Purdue Pharma LP, makers of the powerful painkiller OxyContin, has adopted similar technology to protect its highly vulnerable assets. The company places RFID tags with time, date and location information on individual bottles of drugs combined with covert GPS devices to outsmart thieves, says Aaron Graham, Purdue Pharma's vice president and chief security officer.
"A lot of people will put GPS on the truck or tractor, but what happens is bad guys steal the truck, take the drugs off the truck, ditch the truck somewhere, and the cavalry comes hustling along the highway and recovers the truck -- it's empty because bad guys aren't stupid," says Graham, a former Drug Enforcement Agency agent.
Purdue Pharma affixes the GPS device, which Graham describes as being the size of a BlackBerry, inside the box where the product is stored on top of a pallet. With the combined RFID/GPS system, the company can track shipments around the world, including Latin America, where theft is a major concern.
The consequences of a security breach within the pharmaceutical industry are so great that Purdue Pharma has implemented technology within its own facilities. At the operations level, the company utilizes a biometrics system that ties plant workers' fingerprints to their identification cards, along with a closed-circuit surveillance system, to protect itself against internal theft.
Used selectively, technology can provide the visibility manufacturers need to protect their products, but it's not a panacea. "If you implement GPS throughout your entire supply chain, there are some areas of your supply chain that are low risk, and it doesn't make good business sense to put GPS there, whereas you may have other regions or other parts of your supply chain that are higher risk where GPS is definitely needed," says Scott Dedic, director of supply chain security, Sony Electronics Inc. "We have to take a look at a risk-based approach to making these decisions and then put the right solutions in place rather than taking a cookie-cutter approach."
Dedic, who serves as chairman of the International Cargo Security Council's executive committee, also points out that enforcing supply chain security has become more complex as supply chains have expanded. Globalization means more opportunities for manufacturers but, says Dedic, also exposes companies to countries that are new to supply chain security and don't understand how to properly apply it.

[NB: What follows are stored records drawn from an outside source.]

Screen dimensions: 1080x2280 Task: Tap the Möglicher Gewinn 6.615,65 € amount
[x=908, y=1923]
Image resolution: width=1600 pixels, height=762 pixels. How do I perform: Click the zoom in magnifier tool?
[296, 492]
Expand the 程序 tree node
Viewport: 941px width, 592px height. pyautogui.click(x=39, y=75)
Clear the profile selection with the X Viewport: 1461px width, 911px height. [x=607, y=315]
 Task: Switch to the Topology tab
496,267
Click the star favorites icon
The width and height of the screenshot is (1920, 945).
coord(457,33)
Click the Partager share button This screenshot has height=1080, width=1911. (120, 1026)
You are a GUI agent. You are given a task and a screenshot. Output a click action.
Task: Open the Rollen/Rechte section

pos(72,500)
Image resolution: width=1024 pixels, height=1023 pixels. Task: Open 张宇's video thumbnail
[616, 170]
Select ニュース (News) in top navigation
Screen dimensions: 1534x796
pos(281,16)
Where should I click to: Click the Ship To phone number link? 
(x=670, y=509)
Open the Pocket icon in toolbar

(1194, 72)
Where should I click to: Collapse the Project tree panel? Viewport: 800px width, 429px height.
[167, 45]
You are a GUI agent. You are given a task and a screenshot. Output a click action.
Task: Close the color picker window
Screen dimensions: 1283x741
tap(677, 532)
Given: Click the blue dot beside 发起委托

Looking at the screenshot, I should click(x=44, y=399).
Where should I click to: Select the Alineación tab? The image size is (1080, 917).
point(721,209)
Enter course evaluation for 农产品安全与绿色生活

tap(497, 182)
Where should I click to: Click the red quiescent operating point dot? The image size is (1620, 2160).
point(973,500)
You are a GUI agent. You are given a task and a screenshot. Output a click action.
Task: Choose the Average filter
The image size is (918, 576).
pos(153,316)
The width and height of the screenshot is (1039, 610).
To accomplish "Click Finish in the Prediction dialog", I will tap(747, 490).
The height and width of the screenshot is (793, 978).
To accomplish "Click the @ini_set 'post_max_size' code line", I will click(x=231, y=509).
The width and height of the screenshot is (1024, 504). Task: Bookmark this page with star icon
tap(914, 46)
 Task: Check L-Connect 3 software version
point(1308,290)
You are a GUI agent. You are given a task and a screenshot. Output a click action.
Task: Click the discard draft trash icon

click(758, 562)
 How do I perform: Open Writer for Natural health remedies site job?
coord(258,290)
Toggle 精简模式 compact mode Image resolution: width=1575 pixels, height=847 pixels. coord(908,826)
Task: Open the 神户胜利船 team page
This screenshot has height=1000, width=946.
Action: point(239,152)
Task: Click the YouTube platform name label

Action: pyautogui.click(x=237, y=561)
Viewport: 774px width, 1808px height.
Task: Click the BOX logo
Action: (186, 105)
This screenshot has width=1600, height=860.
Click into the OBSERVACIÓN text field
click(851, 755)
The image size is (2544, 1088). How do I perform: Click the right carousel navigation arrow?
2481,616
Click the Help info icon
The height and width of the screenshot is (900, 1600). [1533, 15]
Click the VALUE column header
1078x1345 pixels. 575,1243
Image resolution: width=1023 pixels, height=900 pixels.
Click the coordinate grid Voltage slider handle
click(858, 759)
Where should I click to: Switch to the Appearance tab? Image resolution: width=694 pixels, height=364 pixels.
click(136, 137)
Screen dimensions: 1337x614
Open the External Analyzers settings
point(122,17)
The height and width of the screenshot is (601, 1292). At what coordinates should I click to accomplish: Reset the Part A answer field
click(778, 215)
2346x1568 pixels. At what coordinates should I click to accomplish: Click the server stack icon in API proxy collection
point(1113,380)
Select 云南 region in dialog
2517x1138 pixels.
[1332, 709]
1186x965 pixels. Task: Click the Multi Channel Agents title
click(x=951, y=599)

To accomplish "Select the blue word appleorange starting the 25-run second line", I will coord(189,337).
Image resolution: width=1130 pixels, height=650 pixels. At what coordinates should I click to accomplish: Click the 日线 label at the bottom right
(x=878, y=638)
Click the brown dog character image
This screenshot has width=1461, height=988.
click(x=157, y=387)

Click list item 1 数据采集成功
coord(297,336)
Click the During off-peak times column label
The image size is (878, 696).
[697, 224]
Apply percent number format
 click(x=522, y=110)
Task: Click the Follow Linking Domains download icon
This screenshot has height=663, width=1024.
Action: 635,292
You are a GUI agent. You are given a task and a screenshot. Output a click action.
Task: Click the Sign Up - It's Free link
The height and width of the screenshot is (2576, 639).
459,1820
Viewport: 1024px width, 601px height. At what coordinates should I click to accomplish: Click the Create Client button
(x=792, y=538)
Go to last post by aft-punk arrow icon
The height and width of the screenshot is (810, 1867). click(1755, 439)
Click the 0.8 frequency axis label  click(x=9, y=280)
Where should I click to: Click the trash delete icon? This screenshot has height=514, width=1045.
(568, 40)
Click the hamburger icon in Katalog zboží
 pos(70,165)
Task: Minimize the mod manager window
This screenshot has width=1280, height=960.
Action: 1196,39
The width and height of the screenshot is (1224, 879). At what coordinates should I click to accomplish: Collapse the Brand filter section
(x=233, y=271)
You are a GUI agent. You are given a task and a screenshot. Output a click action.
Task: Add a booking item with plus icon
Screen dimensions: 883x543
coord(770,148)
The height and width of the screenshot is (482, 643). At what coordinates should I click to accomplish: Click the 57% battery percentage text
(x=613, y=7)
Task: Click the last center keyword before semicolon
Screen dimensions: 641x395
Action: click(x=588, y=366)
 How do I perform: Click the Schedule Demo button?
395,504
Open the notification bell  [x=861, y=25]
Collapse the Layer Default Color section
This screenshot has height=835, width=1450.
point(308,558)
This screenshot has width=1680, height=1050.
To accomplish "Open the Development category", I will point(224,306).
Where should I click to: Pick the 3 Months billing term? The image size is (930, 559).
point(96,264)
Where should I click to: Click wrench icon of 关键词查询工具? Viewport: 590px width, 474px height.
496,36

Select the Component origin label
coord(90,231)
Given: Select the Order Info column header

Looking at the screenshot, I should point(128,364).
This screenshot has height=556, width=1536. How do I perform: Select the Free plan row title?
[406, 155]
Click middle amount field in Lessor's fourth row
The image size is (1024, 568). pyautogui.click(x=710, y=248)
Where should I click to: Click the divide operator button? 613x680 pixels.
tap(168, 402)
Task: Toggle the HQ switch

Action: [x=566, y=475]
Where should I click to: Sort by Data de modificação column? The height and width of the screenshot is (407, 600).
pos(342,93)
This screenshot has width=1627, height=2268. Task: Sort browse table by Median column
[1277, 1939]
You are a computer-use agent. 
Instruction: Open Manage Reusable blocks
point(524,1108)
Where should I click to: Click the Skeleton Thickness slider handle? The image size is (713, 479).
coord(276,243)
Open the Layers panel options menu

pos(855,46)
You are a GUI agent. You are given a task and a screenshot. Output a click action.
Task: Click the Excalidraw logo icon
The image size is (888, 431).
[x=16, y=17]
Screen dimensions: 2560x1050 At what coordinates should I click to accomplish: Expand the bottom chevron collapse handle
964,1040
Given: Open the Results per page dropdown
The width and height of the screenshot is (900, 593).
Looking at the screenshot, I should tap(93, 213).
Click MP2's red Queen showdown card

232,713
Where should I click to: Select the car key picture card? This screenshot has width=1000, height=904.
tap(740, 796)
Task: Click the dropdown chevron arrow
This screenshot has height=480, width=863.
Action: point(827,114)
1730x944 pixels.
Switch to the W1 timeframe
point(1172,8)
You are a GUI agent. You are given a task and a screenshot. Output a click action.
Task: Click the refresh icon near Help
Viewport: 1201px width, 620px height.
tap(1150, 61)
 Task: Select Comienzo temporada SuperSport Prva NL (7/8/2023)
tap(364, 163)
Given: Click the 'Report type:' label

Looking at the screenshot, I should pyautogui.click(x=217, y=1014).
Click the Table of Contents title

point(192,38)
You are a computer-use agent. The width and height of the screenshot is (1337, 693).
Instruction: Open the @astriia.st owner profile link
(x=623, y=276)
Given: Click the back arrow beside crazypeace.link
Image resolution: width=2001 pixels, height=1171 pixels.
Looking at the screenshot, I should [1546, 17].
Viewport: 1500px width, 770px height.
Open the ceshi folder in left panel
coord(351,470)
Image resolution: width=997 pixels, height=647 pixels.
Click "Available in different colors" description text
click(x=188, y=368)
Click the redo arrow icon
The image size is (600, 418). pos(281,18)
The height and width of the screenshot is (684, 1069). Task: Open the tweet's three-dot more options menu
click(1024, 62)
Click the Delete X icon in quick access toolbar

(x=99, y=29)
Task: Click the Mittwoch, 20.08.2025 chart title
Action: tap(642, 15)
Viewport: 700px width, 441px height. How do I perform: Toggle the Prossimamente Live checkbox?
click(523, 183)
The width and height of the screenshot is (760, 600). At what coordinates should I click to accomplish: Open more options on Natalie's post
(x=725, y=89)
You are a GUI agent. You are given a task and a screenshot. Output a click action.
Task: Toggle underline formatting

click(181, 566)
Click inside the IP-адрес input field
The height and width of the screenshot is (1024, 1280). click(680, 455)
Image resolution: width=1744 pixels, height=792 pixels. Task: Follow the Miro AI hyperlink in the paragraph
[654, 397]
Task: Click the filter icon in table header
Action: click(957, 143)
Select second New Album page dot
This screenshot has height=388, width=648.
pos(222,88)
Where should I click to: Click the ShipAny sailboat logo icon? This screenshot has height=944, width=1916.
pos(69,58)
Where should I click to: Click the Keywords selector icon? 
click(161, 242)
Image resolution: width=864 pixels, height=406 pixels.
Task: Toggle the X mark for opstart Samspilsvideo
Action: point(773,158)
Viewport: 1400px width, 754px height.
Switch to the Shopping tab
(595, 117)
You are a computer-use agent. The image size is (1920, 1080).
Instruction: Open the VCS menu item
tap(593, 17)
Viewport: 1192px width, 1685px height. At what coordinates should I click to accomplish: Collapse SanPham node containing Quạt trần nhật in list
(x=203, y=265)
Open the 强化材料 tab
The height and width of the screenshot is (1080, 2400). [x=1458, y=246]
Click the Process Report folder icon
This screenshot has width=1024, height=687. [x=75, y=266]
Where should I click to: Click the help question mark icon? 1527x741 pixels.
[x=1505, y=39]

In addition, security personnel who previously focused on protecting cargo must now expand their expertise to encompass the entire supply chain from logistics and international processes to laws and standards, such as C-TPAT. "I envision at some point in time somebody will be offering supply chain security training," says Dedic. "But I think that's a while down the road because you still have to identify what the field is going to look like, and it's changing so rapidly because of issues like C-TPAT and ISO 28001 and a lot of external stakeholders and supply chain processes."